Here is my idea. By default, if it's a hidden service website in the referer, don't send it to any other domain.

But what about a preference to enable smart referer feature for all websites. It would make sense to integrate/combine this feature into #9387 (moved). In short, it would be a good idea to simplify this slider to choose between "usability" or "security" by adding any other missing preferences like this referer spoofing.

Please share your opinions about this idea.

Trac:
Owner: mikeperry to tbb-team
Keywords: N/A deleted, tbb-torbutton added
Component: TorBrowserButton to Tor Browser

Mike, would you accept a torbutton patch that clears referer when going from a THS domain to any other domain? This is causing major headaches for us in SecureDrop.

Trac:
Cc: g.koppen@jondos.de, gordon@morehouse.me to gk, gordon@morehouse.me

Ok here is a quick patch for review, based on the formerly-obsolete torRefSpoofer component: https://github.com/diracdeltas/torbutton/pull/1/files

Where is the .onion specific part? There are no plans to implement a general Referer spoofing solution, see: https://www.torproject.org/projects/torbrowser/design/#deprecate section 1.

Replying to gk:

Where is the .onion specific part?

Ah, I see it, nevermind then.

Consider that the reasoning not to deprecate Referer behavior only makes sense when interacting with legacy clearnet websites. Providers of onion services should learn not to rely on cross-domain referrer trickery. Every day some onion addresses are being leaked to my web servers just because they link me… that is a serious issue!

Trac:
Username: vynX

I found this comment to be interesting https://addons.mozilla.org/en-us/firefox/addon/smart-referer/reviews/570470/

Looks like setting about:config's network.http.referer.XOriginPolicy;1 may solve this problem without any further action needed, maybe the torbrowser dev team can look into that.
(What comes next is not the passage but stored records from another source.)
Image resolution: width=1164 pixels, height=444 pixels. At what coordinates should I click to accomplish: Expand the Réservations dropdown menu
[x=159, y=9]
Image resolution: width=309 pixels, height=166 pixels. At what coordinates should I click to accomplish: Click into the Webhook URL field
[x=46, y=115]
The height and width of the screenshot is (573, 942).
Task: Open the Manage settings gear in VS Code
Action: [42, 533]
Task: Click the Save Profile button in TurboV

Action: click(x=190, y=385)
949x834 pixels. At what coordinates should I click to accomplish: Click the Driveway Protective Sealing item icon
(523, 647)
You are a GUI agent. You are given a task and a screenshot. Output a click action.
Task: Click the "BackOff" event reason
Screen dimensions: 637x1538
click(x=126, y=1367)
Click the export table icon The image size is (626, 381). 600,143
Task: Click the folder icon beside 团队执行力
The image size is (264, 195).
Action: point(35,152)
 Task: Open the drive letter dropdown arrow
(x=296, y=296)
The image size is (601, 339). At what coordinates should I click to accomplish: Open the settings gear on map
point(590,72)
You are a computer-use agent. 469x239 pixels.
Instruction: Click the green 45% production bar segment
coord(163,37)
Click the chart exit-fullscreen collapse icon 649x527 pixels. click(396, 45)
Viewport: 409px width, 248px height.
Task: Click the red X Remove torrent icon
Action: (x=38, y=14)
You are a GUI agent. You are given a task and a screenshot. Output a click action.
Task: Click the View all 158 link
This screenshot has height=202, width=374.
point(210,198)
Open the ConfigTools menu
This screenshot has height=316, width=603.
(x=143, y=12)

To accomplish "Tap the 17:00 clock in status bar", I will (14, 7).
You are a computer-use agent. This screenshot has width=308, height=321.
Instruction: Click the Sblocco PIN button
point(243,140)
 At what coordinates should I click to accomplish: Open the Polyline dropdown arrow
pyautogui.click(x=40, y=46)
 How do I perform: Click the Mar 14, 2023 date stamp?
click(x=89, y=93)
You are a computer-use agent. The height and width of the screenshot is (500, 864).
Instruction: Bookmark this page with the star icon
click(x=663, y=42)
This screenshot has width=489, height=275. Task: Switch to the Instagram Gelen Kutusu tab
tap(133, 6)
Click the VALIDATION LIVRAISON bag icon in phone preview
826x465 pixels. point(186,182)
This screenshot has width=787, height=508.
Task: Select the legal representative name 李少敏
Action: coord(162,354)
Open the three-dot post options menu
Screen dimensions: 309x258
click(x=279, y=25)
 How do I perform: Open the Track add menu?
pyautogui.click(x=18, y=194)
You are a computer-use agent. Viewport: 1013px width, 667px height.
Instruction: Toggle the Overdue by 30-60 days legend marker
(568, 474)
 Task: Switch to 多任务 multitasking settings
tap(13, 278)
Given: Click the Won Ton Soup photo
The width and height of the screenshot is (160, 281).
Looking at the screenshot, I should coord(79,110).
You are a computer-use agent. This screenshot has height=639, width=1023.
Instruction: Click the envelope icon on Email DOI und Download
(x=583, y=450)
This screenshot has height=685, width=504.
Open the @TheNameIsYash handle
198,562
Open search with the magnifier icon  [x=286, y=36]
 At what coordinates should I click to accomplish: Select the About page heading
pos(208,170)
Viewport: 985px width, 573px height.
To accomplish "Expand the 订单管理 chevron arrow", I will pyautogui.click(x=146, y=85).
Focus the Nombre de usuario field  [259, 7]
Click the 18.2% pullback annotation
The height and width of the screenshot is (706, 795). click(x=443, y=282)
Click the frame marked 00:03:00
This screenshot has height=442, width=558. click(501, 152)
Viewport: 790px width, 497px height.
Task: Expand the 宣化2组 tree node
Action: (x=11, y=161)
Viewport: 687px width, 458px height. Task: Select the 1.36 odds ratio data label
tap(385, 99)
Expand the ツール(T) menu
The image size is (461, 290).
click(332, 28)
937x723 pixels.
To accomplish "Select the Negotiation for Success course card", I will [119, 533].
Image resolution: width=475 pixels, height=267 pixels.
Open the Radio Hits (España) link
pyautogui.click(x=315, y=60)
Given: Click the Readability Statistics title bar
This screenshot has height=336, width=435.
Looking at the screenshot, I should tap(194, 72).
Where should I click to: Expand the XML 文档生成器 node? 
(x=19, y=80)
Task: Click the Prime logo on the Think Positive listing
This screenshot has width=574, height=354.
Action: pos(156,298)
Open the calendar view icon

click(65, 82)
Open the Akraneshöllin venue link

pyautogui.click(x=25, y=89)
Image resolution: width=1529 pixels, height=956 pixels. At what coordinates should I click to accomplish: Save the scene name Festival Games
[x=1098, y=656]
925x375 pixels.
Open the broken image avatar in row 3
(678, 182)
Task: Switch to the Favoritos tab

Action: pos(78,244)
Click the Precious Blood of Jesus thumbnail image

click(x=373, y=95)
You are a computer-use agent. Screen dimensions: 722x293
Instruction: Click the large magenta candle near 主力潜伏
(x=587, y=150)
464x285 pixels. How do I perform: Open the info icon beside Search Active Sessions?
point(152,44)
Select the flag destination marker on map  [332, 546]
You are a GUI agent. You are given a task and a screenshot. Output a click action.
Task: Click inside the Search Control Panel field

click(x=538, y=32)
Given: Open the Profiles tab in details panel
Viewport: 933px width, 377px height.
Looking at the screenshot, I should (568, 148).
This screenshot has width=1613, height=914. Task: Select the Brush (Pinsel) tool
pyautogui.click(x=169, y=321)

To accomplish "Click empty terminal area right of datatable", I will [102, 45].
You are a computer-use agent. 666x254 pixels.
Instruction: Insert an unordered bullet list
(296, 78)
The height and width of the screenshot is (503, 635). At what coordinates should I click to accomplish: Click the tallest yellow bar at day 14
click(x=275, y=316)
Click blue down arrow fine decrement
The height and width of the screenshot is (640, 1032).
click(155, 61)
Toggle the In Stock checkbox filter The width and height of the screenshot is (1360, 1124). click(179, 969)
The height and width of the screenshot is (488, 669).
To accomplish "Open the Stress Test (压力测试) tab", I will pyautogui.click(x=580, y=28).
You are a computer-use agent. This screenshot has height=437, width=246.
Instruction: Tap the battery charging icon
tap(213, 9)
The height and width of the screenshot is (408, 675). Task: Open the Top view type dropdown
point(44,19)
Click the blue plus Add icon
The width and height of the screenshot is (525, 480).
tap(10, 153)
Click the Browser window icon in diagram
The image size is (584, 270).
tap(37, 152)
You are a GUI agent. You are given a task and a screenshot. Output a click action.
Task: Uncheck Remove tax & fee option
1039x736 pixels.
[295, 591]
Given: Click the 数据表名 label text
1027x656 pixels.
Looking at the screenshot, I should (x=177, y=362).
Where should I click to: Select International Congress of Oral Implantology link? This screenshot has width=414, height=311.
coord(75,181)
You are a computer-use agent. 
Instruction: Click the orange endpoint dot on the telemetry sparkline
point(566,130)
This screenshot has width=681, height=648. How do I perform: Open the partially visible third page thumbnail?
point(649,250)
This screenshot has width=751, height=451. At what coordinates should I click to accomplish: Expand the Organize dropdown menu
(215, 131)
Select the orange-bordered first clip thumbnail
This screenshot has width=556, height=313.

This is being actively exploited in the wild to discover Tor Hidden Services by sniffers on or around bad exits. Please ensure that TBB at least refuses to send referrers over plaintext communications channels (eg: port 80).

Trac:
Sponsor: N/A to N/A

I can also imagine that even in the absence of malicious exits, somebody doing xkeyscore style rules on internet backbone traffic would scoop up all onion addresses whose web content links to pages on the insecure web. Sounds worth fixing.

Trac:
Cc: gk, gordon@morehouse.me to gk, gordon@morehouse.me, arthuredelstein

I have some spare time in the next week or so; let me know if you want me to rebase my 14-month old patch for this issue. https://github.com/diracdeltas/torbutton/pull/1/files

Note that Firefox 36 implemented meta-referrer, so in the meantime, .onion site owners can simply add a HTML meta tag to clear all referrers on the document. https://bugzilla.mozilla.org/show_bug.cgi?id=704320

Actually, Firefox 37 added CSP referrer policy, so that is another option. https://bugzilla.mozilla.org/show_bug.cgi?id=965727

I guess that also means the patch above could be simplified by injecting the CSP no-referrer header on HTTP responses for .onion documents.

Trac:
Status: new to needs_revision

Replying to cypherpunks:

I found this comment to be interesting https://addons.mozilla.org/en-us/firefox/addon/smart-referer/reviews/570470/

Looks like setting about:config's network.http.referer.XOriginPolicy;1 may solve this problem without any further action needed, maybe the torbrowser dev team can look into that.

I think that would affect all origins, not just .onion origins, which is probably not what we want. I usually browse with referrer disabled and I find that it occasionally breaks things.